1. Figure out if you’ll ask personally, in masse, or both

There are two main ways you can ask for referrals in an email: send a highly personalized email to one specific customer, or ask many happy customers for referrals using the same email copy. Both approaches work well, but there’s an ideal timing for each.

  • Personal referral emails work great for small businesses, B2Bs, and other companies where personal or professional relationships are in play.
  • Templated (mass) referral emails work well if you have a large list of happy customers to reach out to, and/or if you’re using software to automate the sending of referral emails at preset ideal times.

2. Reach out to the right people

Whether you’re reaching out to a large email list, or just a few choice customers, you need to be deliberate about who you ask for referrals in an email. People are most likely to refer when they are happiest with your brand.

Find a way to keep track of customer feedback. For example, run an NPS survey (Net Promoter Score survey), send out a customer satisfaction survey, or log customer comments and reviews. Which customers are already happy with what you do? These happy customers are the ones most likely to provide you with positive recommendations and be the most willing to refer you to their friends.

For example, if you run a software service, you might reach out to the people who spend the most time on your dashboard. If you sell goods on an ecommerce site, you can contact anyone who’s spent more than $200 with you in the past few months. These customers are actively engaged with your brand and would probably welcome a personal email. You can then track emails to monitor the performance of your referral email campaign.

Pro tip: You might also make it a habit to reach out to referred customers, since they’re likely to be happy with your products, and would enjoy the chance to pay it forward (and possibly earn referral rewards of their own).

3. Ask at the right time

Nobody will recommend a product or service they’ve forgotten about. It’s important to ask your customers for referrals and recommendations when they’re most engaged and receiving value from their purchase. In other words, you have to target them at the right time.

For example, if you were a florist who provided your services for weddings, it would be good to ask for a recommendation shortly after the event. If you wait too long, the bride and groom may have forgotten what it was like to work with you. The flowers will be long gone, and so will your recommendation.

The right time depends a lot on your particular business. It’s best to experiment with different days and times to see when you get the most positive responses.

If you have a lot of customers and can’t email them all personally, use referral software and an email service provider (ESP) to set up triggers or time-based emails. For example, you can schedule an email that asks existing clients for referrals, to be sent 10 days after the product was purchased. You might also automate emails for after clients complete an onboarding, or for each yearly anniversary of their subscription.

Pro tip: With Referral Rock, you can automatically send timed email invites, invites based on actions customers take, and Monthly Summary emails to remind existing program members to keep sharing.

You also want to consider the timing that the email hits someone’s inbox, based on the times that people regularly check and open other emails that you’ve sent.

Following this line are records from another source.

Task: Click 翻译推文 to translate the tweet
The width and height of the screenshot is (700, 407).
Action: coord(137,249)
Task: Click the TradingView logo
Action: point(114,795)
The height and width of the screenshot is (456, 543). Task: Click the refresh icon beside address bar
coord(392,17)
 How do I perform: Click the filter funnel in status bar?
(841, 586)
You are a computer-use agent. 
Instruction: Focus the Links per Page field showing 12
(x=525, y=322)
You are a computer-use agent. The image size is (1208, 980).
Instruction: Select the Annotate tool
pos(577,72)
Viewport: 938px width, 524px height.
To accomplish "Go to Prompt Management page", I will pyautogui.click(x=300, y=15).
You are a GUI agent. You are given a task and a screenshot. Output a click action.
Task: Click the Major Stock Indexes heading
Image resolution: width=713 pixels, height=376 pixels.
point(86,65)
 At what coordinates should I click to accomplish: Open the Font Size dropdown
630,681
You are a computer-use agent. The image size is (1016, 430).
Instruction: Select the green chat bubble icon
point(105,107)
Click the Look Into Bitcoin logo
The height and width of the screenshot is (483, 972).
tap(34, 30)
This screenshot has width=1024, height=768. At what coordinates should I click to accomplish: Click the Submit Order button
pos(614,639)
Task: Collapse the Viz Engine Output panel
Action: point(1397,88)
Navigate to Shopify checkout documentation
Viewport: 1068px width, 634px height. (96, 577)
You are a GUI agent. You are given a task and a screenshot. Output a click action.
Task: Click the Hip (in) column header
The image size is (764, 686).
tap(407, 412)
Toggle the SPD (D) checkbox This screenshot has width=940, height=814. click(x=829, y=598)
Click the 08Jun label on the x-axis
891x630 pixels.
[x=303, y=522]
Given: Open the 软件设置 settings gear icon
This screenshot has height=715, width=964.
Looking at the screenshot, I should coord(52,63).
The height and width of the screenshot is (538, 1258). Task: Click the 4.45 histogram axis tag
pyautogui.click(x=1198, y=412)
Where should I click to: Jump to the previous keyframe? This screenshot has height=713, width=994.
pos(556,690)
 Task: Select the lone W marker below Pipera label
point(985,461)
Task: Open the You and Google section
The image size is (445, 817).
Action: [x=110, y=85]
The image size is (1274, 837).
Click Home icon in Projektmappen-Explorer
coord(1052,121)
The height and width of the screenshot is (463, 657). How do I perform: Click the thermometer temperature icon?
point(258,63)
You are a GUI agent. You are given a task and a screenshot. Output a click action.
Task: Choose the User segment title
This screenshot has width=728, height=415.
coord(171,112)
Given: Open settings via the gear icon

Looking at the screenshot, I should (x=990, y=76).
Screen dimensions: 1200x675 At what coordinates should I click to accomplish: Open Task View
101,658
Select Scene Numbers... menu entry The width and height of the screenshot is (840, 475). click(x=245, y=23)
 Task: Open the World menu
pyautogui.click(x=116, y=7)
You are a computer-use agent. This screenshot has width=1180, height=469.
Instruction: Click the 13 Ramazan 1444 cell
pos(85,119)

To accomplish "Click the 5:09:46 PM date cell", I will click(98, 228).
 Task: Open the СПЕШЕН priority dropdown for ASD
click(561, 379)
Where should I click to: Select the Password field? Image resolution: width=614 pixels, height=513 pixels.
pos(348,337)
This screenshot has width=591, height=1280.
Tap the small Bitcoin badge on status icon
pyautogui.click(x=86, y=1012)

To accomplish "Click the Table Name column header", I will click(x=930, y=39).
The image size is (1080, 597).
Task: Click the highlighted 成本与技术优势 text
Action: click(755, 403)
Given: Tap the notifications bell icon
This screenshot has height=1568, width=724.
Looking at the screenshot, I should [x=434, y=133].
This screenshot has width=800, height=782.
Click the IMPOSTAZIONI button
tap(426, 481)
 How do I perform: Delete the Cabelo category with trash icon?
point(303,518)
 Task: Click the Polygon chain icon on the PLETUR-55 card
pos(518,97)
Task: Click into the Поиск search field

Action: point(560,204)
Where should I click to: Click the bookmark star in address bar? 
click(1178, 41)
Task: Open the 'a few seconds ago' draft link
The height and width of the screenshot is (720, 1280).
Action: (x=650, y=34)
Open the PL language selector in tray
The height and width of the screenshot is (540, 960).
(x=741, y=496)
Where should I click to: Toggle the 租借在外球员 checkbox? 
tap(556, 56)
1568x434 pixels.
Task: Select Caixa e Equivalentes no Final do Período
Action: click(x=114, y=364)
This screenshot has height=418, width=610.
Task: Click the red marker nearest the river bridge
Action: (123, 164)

For instance, if you’re a B2B, you probably don’t want to send the email on a Friday afternoon, when people are about to log off for the week.

Now that we’ve covered some overarching strategies on asking for referrals in emails, let’s dive into the best practices for writing an email that’s used to ask for referrals. We’ve also included several examples that follow these best practices.

4. Keep your email concise

When asking for a referral or recommendation by email, don’t waste time with extra words and irrelevant information. Keep it short and sweet, and get to the point as quickly as possible. After all, you only have seconds to grab and keep someone’s attention.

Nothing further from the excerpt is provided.